Sea change

Last week was one for the history books, or at least constitutional law case books, at the Supreme Court. The Court heard oral argument on two cases involving gay marriage. The first, Hollingsworth v. Perry, challenges whether the Equal Protection Clause of the 14th Amendment prohibits California from defining marriage solely as the union between a man and a woman. The second, United States v. Windsor, asks whether section three of the Defense of Marriage Act (DOMA) violates the Fifth Amendment’s guarantee of equal protection of the laws as applied to persons legally married under the laws of their state to a member of the same sex.

The fact that these two cases made it all the way to the Supreme Court exemplifies the sea change in public opinion over the past several years. In fact, the Pew Research Center has found that this sea change is one of the largest changes in public opinion on policy issues over the past decade. Just 10 years ago, only 47 percent of Americans believed homosexuality should be accepted by society. Today, 57 percent of Americans believe this. Among those born between 1980 and 1995, 74 percent accept same-sex marriage; among 33 to 48 year olds, that figure is 62 percent.

Granted, simply because public opinion supports the expansion of the institution of marriage to include same-sex couples does not mean that the Supreme Court should be swept up in the movement. If the Supreme Court were at the mercy of public opinion, Brown v. Board of Education would have reaffirmed Plessy v. Ferguson, upholding the separate but equal doctrine. Rather, the Court has an obligation to uphold both the Constitution and the unenumerated rights of individuals. This ends up becoming a battle of states’ rights against individual rights to equal protection under the laws.

In the case of Hollingsworth v. Perry, the plaintiffs argue that California’s infamous Prop 8, by denying same-sex couples the right to marry, violates due process and equal protection. With respect to the due process argument, the right to marry constitutes an unenumerated, fundamental right. In the 1978 case of Zablocki v. Redhail, the Court recognized marriage as “the most important relation in life,” and that “the right to marry is of fundamental importance for all individuals.” The defendants, on the other hand, argue that the exclusion of same-sex couples from marriage is warranted by a state interest in preserving the age-old institution of marriage.

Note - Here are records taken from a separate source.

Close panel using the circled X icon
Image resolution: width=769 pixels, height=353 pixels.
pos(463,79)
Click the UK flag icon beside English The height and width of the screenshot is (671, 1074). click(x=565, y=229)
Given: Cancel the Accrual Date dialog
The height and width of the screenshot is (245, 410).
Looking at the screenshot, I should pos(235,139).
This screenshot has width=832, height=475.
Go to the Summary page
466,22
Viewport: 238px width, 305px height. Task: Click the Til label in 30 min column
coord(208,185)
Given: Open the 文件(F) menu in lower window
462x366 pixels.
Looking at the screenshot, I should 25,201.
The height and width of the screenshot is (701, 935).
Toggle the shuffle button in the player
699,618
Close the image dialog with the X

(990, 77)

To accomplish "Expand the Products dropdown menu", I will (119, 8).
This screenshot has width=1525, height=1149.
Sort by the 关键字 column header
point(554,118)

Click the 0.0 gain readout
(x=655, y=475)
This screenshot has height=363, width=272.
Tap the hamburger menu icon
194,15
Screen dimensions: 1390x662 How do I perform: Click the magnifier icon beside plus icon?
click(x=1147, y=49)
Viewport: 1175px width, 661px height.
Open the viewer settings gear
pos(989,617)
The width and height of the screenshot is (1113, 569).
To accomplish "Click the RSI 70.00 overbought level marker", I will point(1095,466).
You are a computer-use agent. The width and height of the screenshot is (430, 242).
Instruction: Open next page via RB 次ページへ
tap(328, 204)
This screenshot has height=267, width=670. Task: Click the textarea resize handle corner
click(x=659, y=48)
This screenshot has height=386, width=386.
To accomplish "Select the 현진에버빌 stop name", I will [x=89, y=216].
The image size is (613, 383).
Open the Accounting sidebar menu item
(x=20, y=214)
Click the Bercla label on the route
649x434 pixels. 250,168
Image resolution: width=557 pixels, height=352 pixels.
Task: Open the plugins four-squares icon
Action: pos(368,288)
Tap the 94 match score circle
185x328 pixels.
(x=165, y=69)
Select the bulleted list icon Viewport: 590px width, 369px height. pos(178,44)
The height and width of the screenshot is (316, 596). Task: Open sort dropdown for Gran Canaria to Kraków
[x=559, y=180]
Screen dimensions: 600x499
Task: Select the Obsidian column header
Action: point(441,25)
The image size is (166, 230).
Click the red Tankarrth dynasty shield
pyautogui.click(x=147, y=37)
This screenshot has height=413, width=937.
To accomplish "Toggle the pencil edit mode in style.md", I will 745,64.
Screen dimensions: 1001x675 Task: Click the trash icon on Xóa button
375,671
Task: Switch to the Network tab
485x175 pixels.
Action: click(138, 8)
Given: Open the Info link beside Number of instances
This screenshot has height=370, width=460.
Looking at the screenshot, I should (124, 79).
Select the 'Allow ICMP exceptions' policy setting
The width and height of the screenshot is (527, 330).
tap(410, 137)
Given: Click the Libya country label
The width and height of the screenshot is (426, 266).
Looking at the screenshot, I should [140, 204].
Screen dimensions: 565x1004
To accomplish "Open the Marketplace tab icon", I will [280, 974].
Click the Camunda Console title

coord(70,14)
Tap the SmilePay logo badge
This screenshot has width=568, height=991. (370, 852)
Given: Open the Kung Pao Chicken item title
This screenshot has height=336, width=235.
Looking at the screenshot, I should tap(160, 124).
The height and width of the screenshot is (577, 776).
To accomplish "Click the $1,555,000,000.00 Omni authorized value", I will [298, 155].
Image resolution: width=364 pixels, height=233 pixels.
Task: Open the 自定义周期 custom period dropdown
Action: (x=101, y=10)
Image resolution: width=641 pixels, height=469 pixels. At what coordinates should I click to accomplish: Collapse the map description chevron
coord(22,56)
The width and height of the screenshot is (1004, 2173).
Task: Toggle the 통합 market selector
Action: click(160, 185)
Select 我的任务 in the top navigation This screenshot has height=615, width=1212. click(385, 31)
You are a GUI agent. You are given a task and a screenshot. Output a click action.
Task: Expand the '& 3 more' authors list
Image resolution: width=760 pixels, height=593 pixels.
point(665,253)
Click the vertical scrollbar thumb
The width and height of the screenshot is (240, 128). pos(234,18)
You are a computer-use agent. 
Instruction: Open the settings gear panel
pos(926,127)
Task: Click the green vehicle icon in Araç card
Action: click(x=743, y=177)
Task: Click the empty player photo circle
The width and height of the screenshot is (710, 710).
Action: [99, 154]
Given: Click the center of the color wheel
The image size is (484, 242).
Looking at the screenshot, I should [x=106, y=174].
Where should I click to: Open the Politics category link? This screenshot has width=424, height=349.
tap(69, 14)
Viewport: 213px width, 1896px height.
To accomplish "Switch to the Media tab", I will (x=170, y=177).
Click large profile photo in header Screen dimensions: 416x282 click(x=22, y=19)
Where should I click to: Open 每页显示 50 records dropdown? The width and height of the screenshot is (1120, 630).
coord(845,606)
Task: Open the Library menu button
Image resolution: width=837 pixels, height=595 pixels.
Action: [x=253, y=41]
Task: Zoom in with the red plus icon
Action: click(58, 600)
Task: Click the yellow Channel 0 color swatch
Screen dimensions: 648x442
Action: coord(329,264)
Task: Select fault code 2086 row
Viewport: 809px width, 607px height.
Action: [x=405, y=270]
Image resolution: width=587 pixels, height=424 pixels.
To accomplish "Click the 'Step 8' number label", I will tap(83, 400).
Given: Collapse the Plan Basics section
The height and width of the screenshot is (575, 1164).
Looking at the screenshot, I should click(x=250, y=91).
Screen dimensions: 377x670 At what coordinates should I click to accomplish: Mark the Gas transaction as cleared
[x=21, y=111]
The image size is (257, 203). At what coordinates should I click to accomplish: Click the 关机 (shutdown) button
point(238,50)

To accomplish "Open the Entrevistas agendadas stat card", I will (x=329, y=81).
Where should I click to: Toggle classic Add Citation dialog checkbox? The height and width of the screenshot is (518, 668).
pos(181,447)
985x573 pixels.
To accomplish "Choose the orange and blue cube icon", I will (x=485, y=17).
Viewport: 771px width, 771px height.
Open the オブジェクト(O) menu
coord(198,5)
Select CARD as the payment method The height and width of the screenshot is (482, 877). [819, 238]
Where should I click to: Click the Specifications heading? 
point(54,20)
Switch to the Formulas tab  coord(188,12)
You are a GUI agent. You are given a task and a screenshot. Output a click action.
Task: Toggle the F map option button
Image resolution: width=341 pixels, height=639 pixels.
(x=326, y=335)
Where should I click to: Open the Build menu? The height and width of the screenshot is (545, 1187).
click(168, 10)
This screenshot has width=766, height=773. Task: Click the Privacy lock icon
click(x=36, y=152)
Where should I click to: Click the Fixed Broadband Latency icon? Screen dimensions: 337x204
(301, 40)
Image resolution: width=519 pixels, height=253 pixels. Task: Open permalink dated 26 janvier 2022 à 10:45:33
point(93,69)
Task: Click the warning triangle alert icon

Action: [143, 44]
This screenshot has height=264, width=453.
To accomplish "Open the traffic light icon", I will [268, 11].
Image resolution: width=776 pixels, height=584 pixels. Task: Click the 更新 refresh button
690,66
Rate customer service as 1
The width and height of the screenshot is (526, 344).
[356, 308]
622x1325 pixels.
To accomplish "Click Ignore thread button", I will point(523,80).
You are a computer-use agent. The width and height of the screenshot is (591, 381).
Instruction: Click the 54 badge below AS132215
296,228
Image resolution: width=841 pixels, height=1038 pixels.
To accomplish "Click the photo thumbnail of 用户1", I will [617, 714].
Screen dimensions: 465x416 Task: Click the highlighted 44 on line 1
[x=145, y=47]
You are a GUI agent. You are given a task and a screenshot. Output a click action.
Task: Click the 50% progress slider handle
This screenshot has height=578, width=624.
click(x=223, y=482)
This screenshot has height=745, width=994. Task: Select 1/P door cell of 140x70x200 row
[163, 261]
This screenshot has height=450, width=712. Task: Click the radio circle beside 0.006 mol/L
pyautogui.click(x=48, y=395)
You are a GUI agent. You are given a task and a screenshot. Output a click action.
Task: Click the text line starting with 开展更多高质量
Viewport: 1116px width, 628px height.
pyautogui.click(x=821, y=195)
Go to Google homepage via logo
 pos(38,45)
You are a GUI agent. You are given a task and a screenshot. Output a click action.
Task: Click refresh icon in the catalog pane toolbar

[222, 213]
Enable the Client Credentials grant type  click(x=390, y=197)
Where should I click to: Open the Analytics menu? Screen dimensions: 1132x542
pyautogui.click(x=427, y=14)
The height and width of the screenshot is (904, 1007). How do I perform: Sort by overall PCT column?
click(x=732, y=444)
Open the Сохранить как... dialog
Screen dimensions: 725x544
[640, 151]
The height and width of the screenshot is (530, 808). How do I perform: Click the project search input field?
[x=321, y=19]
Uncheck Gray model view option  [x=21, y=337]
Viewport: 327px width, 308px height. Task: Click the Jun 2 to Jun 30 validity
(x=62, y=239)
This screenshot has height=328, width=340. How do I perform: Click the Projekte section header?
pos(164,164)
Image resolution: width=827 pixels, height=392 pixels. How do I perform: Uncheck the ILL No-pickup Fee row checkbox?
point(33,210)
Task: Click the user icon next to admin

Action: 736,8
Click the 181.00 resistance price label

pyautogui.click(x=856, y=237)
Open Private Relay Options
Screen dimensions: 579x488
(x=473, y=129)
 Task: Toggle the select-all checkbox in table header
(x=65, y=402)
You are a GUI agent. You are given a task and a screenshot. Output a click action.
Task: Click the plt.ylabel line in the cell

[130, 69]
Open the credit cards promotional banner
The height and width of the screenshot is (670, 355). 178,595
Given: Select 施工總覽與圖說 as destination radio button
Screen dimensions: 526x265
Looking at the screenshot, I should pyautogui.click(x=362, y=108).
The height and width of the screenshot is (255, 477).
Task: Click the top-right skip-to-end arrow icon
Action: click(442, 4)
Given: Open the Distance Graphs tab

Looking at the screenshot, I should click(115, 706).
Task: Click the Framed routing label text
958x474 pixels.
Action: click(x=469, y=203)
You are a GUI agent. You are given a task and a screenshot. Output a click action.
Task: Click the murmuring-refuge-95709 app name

But if the Court could never alter archaic institutions, then schools would still be segregated today and women would not be allowed to serve on juries. If it was impossible to alter the basic principles of marriage, then women would still move from their father’s control to their husband’s, never becoming independent enough to legally own property or bring suit.

Furthermore, a state-sanctioned version of marriage does not go as far back as beginning of organized society. Rather, marriage was not required to be recognized by European states until the 16th century. Marriage licenses originally emerged to prevent marriages between couples whose parents did not provide consent, such as in instances of interracial marriage. By the mid-20th century, interracial marriage was no longer prohibited, and marriage licenses were used primarily to distribute resources to dependents. However, even this motivation has dissipated today with the increasing number of unmarried and single individuals with children.

Same-sex couples such as the plaintiffs in this case are not clamoring for the right to marry in the Catholic Church. The Church is free to continue to define marriage as strictly between a man and a woman. But the United States ostensibly subscribes to the principle of separation of church and state. As such, the Church’s (or any other religious institution’s) millennia-old conception of marriage should not prevent the Supreme Court from allowing same-sex couples to exercise their fundamental right to marry.

As for the equal protection argument, the plaintiffs argue that denying same-sex couples the right to marry because of their sexual orientation and the sex of their chosen spouse makes same-sex couples unequal to everyone else. Proposition 8 has the opposite effect of the Colorado housing law at issue in the 1996 case of Romer v. Evans. The Court there held that a state law that neither burdens a fundamental right nor targets a suspect class of persons will be upheld under the Equal Protection Clause if it bears a rational relation to a legitimate state purpose. The defendants in Hollingsworth argue that the legitimate state purpose is the promotion of an “optimal social structure for educating, socializing and preparing its future citizens to become productive participants in civil society.” But if the purpose of marriage is solely to promote procreation, then infertile couples would not be able to marry, and California’s own policy of allowing same-sex couples to adopt would seem counterintuitive.

The defendants in Hollingsworth v. Perry and the opponents of the Defense of Marriage Act argue vehemently for the right of a state to decide for itself whether or not to allow same-sex marriage. However, if the right to marry truly is a fundamental one, then it seems that the social and technological evolution of our society warrants finding both Proposition 8 and DOMA unconstitutional.